Question

Find the number of real solutions of the equation $$ \sqrt{1+\cos2x}=\sqrt2\cos^{-1}(\cos x) $$ in $$ \left[\frac\pi2,\pi\right] $$.

Answer

**step1** Understanding the problem and constraints

The problem asks us to find the number of real solutions for the equation $$\sqrt{1+\cos2x}=\sqrt2\cos^{-1}(\cos x)$$ within the interval $$\left[\frac\pi2,\pi\right]$$. This problem requires knowledge of trigonometry and inverse trigonometric functions, which are concepts typically taught beyond elementary school (K-5) levels. Despite the general instruction to adhere to K-5 standards, solving this specific problem necessitates the use of higher-level mathematical methods.

Question1.step2 (Simplifying the Left Hand Side (LHS) of the equation)

The Left Hand Side (LHS) of the equation is $$\sqrt{1+\cos2x}$$.
We use the double angle identity for cosine: $$\cos2x = 2\cos^2 x - 1$$.
Substitute this into the expression:
$$1+\cos2x = 1 + (2\cos^2 x - 1) = 2\cos^2 x$$
So, the LHS becomes:
$$\sqrt{2\cos^2 x} = \sqrt{2} \sqrt{\cos^2 x} = \sqrt{2} |\cos x|$$
Now, we must consider the given interval for $$x$$, which is $$\left[\frac\pi2,\pi\right]$$.
In this interval, the cosine function is non-positive (negative or zero).
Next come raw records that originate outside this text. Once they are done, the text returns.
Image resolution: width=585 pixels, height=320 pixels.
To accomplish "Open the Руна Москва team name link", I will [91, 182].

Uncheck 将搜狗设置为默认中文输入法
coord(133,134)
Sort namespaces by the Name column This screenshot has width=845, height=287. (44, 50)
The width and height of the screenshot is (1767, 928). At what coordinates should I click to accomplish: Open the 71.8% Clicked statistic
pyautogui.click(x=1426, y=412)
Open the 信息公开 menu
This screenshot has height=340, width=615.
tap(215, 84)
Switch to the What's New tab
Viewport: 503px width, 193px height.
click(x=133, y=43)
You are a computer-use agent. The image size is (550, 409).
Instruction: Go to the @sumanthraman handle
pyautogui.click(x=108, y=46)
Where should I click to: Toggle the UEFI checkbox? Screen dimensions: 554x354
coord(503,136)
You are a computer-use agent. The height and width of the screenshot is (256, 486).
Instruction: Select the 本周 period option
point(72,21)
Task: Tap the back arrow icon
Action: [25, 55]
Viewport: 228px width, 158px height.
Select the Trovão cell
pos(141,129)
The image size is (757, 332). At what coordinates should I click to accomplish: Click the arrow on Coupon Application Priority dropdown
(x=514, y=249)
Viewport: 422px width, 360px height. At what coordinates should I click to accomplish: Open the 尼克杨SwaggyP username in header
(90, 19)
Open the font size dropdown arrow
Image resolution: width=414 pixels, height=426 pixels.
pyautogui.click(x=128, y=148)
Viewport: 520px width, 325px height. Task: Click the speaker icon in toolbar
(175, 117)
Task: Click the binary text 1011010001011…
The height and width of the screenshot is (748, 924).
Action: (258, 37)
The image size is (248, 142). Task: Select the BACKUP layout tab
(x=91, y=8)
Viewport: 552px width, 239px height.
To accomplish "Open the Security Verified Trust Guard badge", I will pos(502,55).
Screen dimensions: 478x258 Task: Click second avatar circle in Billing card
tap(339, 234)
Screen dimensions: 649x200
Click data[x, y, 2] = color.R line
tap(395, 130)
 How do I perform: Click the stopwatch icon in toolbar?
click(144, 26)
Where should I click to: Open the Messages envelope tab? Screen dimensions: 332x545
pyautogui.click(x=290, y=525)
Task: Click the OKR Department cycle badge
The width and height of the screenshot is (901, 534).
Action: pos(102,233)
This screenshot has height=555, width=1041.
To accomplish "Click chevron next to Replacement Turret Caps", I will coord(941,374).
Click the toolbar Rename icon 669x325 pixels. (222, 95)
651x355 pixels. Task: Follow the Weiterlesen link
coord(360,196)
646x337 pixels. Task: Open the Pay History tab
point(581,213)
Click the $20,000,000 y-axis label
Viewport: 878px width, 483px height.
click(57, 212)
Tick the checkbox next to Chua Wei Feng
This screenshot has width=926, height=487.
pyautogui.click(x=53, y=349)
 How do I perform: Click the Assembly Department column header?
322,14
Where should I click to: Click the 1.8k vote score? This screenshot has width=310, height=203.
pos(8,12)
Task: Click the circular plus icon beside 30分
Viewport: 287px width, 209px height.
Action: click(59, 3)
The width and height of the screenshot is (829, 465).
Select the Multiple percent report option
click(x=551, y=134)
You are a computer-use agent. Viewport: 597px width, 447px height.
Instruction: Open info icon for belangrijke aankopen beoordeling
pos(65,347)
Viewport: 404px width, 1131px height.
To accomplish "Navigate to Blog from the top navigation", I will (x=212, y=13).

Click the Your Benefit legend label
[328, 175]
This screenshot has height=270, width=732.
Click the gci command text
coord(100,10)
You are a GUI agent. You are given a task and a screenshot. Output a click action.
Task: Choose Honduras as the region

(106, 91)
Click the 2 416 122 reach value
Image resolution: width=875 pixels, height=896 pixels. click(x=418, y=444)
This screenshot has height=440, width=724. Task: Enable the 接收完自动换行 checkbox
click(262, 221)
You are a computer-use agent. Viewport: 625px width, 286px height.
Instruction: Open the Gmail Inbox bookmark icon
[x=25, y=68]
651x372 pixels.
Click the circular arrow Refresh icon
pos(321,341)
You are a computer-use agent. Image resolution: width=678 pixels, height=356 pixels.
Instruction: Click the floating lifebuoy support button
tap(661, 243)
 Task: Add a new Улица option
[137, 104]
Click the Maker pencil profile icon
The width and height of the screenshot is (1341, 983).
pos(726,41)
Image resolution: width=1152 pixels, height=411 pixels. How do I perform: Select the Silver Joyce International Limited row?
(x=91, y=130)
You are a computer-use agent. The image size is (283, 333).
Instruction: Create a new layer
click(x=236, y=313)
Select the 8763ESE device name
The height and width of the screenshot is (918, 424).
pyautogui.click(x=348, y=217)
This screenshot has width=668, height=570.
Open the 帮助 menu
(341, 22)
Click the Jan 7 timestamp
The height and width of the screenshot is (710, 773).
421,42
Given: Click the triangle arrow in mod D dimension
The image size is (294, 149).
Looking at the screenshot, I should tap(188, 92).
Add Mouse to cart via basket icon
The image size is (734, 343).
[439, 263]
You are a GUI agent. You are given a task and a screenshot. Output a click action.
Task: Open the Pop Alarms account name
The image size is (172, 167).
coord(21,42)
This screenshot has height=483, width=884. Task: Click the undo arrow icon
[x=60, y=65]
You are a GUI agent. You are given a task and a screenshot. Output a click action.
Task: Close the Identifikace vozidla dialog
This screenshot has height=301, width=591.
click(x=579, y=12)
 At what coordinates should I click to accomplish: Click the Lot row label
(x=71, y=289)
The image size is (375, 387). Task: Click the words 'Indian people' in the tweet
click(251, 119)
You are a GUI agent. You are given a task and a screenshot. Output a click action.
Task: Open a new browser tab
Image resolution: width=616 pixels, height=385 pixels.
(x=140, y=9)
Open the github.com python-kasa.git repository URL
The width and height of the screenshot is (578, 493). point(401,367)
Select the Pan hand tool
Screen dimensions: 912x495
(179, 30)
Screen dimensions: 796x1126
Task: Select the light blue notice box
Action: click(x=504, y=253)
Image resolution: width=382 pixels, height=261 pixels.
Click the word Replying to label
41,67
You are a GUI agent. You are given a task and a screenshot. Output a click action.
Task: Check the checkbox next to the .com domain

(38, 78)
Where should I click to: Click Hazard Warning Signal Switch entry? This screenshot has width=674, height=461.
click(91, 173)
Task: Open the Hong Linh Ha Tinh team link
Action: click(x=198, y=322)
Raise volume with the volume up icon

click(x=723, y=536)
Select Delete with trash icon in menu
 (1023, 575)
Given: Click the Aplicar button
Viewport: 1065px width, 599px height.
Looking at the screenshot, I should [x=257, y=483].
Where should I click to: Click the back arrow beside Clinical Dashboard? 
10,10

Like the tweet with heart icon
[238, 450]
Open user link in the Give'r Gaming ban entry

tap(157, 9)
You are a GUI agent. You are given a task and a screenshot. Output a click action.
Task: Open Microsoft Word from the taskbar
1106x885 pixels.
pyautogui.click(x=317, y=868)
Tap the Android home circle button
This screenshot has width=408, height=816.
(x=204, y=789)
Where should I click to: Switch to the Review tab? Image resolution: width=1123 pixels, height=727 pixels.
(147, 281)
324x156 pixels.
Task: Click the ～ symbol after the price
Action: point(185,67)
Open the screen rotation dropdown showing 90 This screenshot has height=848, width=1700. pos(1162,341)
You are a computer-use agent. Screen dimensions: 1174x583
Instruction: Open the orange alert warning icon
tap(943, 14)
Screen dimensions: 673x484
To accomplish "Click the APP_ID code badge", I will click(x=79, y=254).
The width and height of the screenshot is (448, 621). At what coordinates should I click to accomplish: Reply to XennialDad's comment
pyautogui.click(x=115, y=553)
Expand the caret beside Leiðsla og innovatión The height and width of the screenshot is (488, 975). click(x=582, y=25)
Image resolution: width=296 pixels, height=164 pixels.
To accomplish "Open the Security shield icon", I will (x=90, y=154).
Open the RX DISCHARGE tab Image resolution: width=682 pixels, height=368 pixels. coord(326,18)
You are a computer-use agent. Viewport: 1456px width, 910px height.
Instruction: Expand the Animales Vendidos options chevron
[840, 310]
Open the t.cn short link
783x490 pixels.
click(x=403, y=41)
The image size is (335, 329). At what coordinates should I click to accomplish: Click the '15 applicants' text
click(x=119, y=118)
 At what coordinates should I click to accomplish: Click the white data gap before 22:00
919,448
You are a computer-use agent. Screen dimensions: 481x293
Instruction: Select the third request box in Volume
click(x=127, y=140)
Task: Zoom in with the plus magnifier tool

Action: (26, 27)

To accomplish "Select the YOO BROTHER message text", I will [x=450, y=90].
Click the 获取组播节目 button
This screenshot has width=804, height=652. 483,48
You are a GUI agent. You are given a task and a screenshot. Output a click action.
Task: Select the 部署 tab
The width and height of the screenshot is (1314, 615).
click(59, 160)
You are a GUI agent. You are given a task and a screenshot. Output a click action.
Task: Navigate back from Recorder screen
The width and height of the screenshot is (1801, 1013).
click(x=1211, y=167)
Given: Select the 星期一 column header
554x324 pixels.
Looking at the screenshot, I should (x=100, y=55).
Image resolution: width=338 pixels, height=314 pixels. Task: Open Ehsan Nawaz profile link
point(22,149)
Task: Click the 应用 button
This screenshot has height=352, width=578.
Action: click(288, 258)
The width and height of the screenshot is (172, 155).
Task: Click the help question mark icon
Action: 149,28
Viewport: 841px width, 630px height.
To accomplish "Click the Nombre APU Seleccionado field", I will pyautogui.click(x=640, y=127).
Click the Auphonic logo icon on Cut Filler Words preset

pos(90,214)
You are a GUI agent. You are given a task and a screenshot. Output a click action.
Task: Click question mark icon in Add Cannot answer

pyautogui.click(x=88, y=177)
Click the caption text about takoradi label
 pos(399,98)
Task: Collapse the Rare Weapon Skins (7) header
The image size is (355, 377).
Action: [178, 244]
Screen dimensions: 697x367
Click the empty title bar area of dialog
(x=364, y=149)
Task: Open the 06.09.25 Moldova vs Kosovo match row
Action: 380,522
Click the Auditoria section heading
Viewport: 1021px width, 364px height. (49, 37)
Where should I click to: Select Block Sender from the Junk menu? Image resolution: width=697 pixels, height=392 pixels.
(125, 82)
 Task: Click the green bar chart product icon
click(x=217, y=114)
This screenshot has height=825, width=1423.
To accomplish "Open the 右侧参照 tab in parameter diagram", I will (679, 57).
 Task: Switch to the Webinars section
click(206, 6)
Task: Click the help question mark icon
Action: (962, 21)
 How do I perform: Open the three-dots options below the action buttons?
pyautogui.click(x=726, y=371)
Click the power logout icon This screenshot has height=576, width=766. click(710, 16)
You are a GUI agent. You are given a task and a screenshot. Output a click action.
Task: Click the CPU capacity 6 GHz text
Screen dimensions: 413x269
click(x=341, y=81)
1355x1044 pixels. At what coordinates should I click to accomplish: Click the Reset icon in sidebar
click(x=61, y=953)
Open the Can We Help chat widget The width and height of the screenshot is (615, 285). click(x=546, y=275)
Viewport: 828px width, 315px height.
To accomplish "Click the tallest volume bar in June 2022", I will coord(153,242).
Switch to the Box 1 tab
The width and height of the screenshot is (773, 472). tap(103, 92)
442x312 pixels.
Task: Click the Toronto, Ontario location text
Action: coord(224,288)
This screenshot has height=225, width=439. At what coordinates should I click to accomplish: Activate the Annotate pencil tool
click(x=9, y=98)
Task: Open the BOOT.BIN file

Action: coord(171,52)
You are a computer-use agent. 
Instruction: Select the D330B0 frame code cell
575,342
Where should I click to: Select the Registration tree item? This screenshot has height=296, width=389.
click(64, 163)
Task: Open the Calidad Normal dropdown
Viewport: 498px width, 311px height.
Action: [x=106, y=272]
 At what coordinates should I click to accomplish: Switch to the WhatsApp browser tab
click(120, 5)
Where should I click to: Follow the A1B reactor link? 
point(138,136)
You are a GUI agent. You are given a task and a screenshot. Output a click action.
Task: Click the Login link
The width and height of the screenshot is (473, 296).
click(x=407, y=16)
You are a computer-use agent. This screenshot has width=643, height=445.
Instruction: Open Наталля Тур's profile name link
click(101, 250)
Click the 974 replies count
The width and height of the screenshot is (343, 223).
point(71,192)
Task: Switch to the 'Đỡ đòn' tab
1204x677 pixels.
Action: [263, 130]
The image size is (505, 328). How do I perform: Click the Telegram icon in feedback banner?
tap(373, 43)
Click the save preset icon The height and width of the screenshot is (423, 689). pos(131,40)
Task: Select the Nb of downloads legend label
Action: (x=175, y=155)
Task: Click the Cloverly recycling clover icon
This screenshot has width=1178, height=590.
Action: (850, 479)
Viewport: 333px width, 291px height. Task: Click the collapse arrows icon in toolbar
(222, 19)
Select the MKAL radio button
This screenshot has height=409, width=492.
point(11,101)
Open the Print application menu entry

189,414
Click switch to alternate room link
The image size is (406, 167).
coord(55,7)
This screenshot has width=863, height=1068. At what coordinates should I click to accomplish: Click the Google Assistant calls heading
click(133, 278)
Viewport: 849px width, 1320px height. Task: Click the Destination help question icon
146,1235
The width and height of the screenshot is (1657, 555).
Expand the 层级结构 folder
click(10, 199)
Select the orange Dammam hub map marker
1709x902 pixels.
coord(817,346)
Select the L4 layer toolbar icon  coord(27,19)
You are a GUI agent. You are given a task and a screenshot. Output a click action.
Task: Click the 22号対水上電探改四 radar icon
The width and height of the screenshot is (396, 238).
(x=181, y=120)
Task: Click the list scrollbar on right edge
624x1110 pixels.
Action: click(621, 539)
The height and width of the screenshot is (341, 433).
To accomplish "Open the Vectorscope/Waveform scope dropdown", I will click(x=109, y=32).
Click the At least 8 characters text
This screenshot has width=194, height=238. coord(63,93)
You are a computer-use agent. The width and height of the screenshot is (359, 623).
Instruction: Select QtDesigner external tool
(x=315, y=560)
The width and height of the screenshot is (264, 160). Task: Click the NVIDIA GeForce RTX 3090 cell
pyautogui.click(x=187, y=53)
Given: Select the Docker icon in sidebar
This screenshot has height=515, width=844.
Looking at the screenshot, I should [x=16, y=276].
For example, $$\cos(\frac\pi2) = 0$$ and $$\cos(\pi) = -1$$.
Therefore, for $$x \in \left[\frac\pi2,\pi\right]$$, $$|\cos x| = -\cos x$$.
So, the simplified LHS is: $$\sqrt{2}(-\cos x)$$.

Question1.step3 (Simplifying the Right Hand Side (RHS) of the equation)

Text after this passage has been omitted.